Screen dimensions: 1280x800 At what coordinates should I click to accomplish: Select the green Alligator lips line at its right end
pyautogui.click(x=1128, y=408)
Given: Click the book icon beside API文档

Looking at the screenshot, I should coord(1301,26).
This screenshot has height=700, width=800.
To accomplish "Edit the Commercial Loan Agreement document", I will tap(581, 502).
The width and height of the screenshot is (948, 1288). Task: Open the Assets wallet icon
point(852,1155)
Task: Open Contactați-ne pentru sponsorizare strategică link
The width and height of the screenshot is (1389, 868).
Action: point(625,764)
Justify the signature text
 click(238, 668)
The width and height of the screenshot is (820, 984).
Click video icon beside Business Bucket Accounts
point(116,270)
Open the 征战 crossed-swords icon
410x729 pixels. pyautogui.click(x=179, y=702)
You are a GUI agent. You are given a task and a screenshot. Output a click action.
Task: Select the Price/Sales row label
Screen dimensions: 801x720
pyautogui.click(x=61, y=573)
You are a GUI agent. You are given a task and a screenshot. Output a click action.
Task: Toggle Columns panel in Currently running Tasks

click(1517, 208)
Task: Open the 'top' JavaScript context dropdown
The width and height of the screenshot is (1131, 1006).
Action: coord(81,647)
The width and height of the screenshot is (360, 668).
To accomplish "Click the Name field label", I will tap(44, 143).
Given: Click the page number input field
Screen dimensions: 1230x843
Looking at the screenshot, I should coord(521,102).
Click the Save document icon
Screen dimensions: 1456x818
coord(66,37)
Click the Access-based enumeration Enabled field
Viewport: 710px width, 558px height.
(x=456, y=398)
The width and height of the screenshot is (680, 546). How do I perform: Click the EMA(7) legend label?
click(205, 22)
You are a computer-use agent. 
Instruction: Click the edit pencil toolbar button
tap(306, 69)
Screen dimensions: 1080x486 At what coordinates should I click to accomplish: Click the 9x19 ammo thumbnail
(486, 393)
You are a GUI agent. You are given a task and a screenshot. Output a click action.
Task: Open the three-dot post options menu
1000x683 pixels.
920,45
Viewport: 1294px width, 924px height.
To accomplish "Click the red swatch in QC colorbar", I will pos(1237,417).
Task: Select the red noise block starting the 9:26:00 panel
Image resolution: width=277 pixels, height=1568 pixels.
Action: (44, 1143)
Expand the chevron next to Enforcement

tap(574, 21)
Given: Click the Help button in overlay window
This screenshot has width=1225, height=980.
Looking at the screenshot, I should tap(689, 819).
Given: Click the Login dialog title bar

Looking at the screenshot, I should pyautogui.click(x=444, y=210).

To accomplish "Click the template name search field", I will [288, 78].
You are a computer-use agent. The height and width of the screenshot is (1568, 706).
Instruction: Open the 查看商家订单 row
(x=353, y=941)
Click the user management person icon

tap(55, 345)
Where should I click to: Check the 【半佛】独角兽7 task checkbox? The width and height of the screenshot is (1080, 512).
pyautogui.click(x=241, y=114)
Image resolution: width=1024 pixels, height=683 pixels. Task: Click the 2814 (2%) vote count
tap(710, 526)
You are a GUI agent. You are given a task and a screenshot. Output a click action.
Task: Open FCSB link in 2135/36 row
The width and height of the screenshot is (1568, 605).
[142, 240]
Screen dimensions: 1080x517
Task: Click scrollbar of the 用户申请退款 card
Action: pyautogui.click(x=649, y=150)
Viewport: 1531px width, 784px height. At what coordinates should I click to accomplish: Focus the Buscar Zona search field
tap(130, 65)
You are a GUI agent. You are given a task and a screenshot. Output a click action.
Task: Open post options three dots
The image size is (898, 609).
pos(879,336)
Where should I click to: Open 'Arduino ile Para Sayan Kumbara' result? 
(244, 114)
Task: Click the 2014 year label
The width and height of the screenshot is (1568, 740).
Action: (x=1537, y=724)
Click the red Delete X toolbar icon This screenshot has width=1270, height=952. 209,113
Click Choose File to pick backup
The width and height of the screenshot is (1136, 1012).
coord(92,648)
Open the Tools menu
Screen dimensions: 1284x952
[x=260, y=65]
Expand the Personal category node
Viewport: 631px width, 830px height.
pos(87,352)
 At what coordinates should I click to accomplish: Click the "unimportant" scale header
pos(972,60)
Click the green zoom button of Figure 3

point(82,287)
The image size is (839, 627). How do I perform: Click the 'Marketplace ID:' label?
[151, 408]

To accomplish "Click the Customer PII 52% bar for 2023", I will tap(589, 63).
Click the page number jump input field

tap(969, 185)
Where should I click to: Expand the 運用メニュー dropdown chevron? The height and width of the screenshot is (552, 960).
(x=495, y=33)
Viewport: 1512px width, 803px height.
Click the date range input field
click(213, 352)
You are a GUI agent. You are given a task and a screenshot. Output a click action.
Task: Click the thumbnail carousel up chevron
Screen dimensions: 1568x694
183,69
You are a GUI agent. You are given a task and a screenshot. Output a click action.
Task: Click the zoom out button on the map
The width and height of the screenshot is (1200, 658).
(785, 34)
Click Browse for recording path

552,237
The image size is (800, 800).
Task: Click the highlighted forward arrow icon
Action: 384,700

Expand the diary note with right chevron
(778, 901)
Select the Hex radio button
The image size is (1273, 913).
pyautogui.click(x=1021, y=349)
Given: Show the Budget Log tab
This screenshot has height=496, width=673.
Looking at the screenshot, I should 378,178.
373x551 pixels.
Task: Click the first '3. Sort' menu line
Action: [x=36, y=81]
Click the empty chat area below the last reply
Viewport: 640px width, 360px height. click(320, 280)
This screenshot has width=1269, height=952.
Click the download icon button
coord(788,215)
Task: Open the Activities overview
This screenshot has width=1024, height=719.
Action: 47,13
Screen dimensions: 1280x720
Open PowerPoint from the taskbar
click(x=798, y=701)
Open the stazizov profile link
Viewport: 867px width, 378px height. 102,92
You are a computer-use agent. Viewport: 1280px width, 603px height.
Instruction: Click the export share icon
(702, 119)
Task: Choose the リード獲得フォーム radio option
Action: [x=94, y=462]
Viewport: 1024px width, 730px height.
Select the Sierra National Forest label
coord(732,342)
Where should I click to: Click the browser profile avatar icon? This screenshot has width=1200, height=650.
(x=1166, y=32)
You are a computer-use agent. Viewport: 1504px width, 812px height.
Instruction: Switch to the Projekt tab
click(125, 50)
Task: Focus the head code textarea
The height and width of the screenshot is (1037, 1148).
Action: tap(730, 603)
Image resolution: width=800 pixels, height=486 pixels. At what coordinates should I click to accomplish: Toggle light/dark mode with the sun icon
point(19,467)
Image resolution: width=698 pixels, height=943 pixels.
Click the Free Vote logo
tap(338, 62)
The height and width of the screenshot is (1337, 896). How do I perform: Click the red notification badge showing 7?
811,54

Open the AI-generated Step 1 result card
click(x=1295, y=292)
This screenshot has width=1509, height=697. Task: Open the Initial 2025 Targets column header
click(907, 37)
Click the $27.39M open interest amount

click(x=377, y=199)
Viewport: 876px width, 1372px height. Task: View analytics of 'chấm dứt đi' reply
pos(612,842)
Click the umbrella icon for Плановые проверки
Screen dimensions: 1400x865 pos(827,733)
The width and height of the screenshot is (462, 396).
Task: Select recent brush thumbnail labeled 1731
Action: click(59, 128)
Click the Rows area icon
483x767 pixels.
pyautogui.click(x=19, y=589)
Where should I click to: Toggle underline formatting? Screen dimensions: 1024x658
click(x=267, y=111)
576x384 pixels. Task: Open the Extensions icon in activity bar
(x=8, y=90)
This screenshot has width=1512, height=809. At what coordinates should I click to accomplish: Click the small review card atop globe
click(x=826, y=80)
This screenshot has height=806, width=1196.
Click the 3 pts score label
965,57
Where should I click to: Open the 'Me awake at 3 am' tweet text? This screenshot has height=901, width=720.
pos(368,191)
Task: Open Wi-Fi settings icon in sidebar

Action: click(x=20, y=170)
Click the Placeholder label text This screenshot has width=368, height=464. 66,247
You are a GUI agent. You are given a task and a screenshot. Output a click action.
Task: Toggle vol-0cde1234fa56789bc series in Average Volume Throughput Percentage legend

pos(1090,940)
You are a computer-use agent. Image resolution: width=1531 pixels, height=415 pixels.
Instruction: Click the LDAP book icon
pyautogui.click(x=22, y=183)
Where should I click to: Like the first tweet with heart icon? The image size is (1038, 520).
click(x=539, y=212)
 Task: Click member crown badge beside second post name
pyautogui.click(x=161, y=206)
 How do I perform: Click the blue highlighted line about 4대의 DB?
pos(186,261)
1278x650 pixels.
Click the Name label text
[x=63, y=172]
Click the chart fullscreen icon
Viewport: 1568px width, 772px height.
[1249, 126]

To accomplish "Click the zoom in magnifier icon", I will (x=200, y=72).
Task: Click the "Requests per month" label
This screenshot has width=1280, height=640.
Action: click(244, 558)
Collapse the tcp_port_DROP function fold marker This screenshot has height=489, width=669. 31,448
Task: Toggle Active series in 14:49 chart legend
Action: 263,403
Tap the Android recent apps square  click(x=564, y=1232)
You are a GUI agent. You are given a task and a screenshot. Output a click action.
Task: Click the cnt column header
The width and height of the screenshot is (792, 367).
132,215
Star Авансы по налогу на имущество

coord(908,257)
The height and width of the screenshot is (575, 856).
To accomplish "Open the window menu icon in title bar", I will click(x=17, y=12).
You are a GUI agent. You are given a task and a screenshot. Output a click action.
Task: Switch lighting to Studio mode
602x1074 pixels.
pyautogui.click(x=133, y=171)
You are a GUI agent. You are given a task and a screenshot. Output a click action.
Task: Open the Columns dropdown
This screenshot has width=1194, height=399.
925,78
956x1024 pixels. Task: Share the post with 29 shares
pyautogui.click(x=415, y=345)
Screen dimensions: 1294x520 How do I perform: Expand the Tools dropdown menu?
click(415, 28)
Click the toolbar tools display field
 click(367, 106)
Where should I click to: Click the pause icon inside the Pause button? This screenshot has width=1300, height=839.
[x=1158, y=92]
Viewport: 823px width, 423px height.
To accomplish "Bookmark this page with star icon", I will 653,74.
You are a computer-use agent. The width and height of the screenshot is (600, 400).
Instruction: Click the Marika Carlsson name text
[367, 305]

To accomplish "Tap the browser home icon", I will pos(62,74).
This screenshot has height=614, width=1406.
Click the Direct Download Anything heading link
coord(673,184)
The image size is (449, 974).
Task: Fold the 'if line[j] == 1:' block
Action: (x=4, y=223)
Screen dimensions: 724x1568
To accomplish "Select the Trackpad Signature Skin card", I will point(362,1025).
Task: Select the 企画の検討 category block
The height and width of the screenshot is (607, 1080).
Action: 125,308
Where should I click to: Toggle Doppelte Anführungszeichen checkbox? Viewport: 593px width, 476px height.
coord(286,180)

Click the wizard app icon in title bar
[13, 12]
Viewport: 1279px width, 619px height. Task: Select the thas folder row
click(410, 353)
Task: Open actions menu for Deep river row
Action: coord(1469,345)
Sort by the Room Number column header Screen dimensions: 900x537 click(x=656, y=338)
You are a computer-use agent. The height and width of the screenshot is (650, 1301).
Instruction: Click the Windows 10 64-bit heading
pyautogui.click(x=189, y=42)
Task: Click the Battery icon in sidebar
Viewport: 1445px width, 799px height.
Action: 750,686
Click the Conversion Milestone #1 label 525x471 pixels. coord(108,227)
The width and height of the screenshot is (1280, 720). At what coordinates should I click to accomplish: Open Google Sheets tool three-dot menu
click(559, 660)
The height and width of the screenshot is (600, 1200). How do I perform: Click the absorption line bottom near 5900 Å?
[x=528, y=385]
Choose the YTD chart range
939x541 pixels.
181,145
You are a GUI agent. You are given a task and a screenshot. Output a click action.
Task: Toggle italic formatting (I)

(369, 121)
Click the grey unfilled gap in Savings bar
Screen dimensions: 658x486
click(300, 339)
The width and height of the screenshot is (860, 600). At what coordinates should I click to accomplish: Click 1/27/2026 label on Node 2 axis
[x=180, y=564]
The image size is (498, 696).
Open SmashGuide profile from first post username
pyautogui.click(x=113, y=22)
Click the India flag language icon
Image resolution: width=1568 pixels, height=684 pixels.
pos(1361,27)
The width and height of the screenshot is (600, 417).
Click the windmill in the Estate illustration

• **Your assignment**
Look through the material and find each line that includes "category", then copy it.

• **Written reply**
Expand the Personal category node
Task: Select the 企画の検討 category block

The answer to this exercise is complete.